When Rhoads first began, there was a lot to learn, and the information coming from the Department of State wasn’t always clear because it contained abbreviations that new directors might not understand.
“Sometimes I wish it would be more like a cookbook,” he said. “So that's one of the hardest things is we’re just new to this and we don't know what all these abbreviations and things mean.”
But, since May, things have improved. The Department of State is also tapping into the hands-on experience of election administrators to provide support. It recently hired Dori Sawyer, an election director with roughly two and a half years of experience from Montgomery County, to lead training for new directors.
“I think they finally realized, ‘Oh my, we have all these new people and they don't know what to do,’” Rhoads said. He recently joined the state’s trainings on its voter roll management system and mail ballot applications.

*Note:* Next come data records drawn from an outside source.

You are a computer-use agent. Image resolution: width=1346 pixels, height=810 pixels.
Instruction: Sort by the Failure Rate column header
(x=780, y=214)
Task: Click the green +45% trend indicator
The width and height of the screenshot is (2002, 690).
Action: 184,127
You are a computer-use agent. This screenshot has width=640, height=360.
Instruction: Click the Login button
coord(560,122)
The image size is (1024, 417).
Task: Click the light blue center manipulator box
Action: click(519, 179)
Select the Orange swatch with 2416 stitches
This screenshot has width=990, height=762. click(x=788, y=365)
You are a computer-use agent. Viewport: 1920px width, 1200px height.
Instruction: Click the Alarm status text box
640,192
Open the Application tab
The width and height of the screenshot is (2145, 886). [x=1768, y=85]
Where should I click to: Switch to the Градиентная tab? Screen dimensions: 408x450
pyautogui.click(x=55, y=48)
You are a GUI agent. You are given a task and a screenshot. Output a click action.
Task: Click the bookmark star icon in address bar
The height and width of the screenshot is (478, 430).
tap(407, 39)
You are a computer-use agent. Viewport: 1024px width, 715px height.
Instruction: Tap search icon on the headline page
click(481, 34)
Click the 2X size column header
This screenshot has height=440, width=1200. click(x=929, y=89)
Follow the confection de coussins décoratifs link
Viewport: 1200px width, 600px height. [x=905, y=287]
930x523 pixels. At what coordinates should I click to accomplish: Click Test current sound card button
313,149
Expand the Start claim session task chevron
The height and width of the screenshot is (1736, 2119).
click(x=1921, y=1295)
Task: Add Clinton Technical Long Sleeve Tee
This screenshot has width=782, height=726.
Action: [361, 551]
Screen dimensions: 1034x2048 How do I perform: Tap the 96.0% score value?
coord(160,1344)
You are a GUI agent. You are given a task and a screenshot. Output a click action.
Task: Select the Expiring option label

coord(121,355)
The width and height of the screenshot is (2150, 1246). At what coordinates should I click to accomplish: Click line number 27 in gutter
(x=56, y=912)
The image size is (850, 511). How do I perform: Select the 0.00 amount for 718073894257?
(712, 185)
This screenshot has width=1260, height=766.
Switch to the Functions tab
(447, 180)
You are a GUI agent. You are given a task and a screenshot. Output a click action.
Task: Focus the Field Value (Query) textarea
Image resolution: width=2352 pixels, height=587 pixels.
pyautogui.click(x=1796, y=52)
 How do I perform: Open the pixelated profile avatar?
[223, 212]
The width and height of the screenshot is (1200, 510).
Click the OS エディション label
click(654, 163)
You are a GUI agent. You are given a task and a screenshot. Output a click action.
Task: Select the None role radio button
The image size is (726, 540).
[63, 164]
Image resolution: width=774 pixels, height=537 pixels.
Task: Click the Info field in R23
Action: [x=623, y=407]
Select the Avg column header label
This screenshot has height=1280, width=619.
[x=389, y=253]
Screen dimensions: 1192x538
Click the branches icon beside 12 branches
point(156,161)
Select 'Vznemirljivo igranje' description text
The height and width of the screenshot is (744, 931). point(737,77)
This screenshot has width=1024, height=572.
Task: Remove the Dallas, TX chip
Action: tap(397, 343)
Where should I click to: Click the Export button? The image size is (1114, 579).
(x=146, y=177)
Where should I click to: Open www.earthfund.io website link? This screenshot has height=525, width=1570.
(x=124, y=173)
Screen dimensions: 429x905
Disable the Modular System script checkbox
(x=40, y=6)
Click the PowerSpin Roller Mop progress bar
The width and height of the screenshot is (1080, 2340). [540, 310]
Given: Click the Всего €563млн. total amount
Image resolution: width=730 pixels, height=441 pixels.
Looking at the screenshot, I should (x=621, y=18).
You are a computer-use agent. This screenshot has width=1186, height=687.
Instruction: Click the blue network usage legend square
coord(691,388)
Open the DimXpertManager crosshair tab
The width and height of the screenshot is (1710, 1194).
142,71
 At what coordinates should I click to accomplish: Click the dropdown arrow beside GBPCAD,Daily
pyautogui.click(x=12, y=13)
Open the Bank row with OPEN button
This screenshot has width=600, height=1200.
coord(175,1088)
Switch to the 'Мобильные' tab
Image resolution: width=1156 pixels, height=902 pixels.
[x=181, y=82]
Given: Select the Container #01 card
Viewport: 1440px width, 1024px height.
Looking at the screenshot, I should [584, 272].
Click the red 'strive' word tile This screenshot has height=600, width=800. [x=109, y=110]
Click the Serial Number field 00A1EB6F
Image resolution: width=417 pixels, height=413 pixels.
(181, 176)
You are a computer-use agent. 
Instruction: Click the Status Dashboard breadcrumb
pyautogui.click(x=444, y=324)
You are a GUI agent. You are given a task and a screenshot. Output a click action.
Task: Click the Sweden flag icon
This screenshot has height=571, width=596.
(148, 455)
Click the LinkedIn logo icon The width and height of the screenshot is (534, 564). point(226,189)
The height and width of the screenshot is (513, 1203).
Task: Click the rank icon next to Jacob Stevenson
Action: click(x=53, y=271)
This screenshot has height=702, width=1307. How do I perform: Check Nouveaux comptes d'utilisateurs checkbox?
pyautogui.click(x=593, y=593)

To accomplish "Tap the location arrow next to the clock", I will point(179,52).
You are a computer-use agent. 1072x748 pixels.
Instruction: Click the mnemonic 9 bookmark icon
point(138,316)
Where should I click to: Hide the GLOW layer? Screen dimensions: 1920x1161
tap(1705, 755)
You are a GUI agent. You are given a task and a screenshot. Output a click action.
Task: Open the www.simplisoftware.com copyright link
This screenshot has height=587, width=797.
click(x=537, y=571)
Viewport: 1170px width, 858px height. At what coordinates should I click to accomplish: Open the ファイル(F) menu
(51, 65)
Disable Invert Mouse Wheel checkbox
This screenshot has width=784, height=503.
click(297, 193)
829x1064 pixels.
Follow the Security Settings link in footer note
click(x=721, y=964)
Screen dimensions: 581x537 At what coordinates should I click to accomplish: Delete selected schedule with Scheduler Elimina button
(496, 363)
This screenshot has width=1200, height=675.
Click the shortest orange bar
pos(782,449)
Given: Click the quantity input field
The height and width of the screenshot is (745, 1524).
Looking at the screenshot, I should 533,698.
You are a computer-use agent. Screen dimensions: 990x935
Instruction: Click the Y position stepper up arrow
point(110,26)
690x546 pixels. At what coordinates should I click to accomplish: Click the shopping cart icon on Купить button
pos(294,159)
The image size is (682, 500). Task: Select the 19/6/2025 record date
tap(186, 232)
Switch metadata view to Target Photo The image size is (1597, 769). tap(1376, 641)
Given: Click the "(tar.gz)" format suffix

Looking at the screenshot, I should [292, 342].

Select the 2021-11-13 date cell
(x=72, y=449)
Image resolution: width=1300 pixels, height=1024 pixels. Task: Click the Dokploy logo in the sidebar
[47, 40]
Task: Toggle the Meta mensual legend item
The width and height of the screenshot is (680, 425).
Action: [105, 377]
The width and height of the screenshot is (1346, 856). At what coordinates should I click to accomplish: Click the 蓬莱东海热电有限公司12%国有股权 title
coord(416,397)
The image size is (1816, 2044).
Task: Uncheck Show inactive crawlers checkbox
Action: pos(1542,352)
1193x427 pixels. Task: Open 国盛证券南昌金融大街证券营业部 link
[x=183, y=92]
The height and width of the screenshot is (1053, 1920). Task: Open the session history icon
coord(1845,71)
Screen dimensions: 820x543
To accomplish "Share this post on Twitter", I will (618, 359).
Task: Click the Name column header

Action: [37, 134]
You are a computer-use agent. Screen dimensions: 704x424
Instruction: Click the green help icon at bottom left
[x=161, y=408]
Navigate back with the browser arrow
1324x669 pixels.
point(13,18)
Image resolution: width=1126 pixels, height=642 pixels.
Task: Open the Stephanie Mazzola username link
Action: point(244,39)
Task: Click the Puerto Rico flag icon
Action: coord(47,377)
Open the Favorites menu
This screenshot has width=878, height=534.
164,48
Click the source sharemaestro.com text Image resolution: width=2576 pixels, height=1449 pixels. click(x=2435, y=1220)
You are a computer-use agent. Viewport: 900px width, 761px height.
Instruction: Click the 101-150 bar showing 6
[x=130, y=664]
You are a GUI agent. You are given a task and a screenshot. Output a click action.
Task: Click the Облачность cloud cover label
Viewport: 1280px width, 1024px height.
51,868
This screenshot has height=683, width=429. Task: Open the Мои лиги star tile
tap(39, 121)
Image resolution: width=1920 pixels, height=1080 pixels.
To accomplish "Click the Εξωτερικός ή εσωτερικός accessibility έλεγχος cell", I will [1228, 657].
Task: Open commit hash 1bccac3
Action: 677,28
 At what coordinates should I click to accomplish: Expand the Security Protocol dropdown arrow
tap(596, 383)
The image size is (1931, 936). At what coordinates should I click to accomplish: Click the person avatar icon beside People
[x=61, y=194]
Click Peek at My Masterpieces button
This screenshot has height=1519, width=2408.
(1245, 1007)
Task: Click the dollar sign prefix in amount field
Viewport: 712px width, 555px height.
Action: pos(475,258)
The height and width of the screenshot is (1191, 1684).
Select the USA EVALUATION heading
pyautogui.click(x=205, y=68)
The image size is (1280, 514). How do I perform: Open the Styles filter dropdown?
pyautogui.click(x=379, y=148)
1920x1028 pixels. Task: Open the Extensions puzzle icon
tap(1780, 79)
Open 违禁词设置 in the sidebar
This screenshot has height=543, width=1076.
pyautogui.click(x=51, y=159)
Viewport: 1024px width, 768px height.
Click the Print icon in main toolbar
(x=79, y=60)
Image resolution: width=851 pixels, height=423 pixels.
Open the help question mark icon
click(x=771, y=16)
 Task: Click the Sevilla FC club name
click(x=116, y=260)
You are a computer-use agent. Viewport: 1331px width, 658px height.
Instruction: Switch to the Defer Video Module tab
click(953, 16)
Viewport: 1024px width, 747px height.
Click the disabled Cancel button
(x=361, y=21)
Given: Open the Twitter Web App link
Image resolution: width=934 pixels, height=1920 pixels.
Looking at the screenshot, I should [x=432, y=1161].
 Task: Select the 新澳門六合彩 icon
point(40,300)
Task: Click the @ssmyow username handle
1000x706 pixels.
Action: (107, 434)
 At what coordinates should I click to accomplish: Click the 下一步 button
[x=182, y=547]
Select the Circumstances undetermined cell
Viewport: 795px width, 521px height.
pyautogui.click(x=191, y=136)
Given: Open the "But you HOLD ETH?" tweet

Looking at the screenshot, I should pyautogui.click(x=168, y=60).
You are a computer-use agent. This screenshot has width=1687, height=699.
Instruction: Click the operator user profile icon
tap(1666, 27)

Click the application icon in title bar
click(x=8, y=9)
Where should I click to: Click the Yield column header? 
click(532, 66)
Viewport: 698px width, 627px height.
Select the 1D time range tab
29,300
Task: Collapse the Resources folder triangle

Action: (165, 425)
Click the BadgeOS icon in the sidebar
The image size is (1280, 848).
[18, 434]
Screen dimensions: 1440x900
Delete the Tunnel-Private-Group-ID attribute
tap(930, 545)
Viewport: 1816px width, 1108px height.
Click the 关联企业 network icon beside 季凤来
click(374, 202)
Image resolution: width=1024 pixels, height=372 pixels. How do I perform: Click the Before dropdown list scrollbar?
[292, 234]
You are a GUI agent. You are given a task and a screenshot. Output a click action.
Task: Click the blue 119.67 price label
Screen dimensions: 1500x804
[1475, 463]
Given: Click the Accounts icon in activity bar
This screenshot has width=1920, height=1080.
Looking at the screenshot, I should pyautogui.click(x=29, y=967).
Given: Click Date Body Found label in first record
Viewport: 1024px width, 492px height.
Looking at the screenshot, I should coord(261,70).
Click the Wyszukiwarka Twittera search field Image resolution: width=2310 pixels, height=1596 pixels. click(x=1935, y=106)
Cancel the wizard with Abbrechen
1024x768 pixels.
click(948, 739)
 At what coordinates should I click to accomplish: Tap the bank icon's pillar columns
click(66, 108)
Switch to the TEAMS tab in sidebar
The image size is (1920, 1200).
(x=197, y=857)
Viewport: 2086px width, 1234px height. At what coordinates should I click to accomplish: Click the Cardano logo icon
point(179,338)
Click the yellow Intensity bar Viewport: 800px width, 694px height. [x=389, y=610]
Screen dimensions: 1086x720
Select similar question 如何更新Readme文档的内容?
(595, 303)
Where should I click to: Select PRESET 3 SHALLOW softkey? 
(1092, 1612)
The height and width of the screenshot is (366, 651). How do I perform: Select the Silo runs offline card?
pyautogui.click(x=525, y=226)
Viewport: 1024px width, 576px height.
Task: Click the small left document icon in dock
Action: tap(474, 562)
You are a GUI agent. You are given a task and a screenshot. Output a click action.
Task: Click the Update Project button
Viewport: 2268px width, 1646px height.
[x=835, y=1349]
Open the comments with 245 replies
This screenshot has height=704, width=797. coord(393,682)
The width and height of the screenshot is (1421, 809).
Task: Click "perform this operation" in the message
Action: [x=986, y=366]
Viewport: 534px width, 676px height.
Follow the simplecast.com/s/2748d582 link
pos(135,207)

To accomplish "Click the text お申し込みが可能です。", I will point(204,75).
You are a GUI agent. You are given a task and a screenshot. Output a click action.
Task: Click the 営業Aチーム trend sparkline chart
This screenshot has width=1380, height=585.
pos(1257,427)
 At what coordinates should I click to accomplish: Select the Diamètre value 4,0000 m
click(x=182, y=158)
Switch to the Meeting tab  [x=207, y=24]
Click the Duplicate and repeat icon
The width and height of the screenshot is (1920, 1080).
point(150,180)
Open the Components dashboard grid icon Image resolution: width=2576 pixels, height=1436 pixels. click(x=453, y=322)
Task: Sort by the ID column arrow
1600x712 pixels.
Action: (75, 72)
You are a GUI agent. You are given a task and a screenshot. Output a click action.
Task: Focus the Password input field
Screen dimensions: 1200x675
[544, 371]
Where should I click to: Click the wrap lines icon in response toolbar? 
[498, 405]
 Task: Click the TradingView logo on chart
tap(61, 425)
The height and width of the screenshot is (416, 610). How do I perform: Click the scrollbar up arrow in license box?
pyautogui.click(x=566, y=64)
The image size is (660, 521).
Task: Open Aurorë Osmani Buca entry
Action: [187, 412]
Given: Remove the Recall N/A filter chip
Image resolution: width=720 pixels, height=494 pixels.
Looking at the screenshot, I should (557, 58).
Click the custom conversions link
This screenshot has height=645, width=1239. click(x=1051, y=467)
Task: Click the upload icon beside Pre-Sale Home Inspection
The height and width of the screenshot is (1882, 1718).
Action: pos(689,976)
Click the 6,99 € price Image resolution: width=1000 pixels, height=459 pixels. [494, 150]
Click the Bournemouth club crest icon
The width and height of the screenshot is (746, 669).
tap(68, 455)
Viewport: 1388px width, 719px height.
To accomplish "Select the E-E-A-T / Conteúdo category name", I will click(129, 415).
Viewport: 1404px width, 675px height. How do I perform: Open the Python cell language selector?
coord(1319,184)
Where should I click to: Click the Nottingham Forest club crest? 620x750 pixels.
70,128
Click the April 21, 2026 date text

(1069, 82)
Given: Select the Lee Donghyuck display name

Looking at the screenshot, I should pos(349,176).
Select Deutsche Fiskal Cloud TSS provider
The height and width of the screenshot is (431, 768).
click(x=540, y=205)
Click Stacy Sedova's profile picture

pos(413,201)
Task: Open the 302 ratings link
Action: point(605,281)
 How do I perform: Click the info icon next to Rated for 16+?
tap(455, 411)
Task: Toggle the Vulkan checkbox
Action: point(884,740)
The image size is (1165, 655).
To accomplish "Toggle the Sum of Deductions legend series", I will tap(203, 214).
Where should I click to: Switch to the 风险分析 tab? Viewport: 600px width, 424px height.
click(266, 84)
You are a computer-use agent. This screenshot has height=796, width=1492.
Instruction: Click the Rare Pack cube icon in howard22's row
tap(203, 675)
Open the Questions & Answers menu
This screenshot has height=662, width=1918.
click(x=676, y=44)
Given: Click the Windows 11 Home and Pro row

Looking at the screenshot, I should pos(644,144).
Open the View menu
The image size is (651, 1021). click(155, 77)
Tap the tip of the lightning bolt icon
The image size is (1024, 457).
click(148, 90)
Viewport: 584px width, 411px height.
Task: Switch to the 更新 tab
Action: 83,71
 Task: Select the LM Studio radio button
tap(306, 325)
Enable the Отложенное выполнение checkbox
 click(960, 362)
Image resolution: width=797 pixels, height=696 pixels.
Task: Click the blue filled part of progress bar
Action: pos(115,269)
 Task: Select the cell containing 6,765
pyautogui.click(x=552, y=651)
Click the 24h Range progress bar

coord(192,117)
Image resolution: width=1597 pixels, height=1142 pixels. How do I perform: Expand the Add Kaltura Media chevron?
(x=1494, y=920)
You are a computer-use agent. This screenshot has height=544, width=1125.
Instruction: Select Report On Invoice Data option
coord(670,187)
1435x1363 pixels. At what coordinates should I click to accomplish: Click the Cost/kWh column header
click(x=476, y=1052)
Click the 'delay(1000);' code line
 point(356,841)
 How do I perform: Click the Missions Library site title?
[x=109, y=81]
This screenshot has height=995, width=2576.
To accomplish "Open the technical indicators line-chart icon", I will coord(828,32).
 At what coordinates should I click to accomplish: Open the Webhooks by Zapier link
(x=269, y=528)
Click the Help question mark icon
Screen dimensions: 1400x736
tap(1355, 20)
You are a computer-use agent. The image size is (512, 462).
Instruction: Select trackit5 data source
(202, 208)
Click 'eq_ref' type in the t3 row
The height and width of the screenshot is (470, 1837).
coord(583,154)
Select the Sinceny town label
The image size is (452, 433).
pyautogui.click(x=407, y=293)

Schmidt said the department established its training unit to help with transferring institutional knowledge, and it hired a former election director because they wanted someone “who's been in the trenches” that “can speak from experience.”
In addition to the training unit, the department has created a calendar for directors that identifies pre- and post-election duties and deadlines for 2024, released a new version of its ballot review checklist for counties to use as a resource, and bolstered its county liaison program, among other initiatives.
Schmidt said in his experience he has found that directors are invested in running elections right in all counties because they understand that errors will give “bad actors” something to take advantage of. Schmidt, a Republican, was a city commissioner in Philadelphia during the 2020 election, and achieved national prominence for pushing back against Trump’s claims of fraud.
Still, there is room for improvement.
Boockvar, who now runs a consultancy on election security, said the legislature should act to provide more resources for training and provide better standards for universal practices like poll worker training and pre-election equipment testing.
“This is something where there should be help given by the Department of State,” she said. “But for the DOS to do that well, there needs to be statutes to support them and there also needs to be funding to support them. … If the statutes don't actually dictate what is a best practice, who has the responsibility?”
The state’s Election Code limits the authority of the secretary of the commonwealth to dictate policy statewide. Some observers have complained that it leaves county directors unsure of how to approach many issues, and the effect is non-uniform voting policies from county to county.
Major election law reform is unlikely to occur in a presidential election year, so for now new directors will have to make due with the rules and resources in place.
Feaser, the recently retired Dauphin County director, recommends new directors study ballots from past cycles, learn about the positions on the ballot, work closely with their solicitors, reach out to neighboring counties’ directors, and take advantage of the County Commissioner Association of Pennsylvania’s listserv for election officials, where directors share resources and ask questions.
“You need to be able to understand and explain the process,” Feaser said. “Because if you can't explain it, it undermines faith in the process.”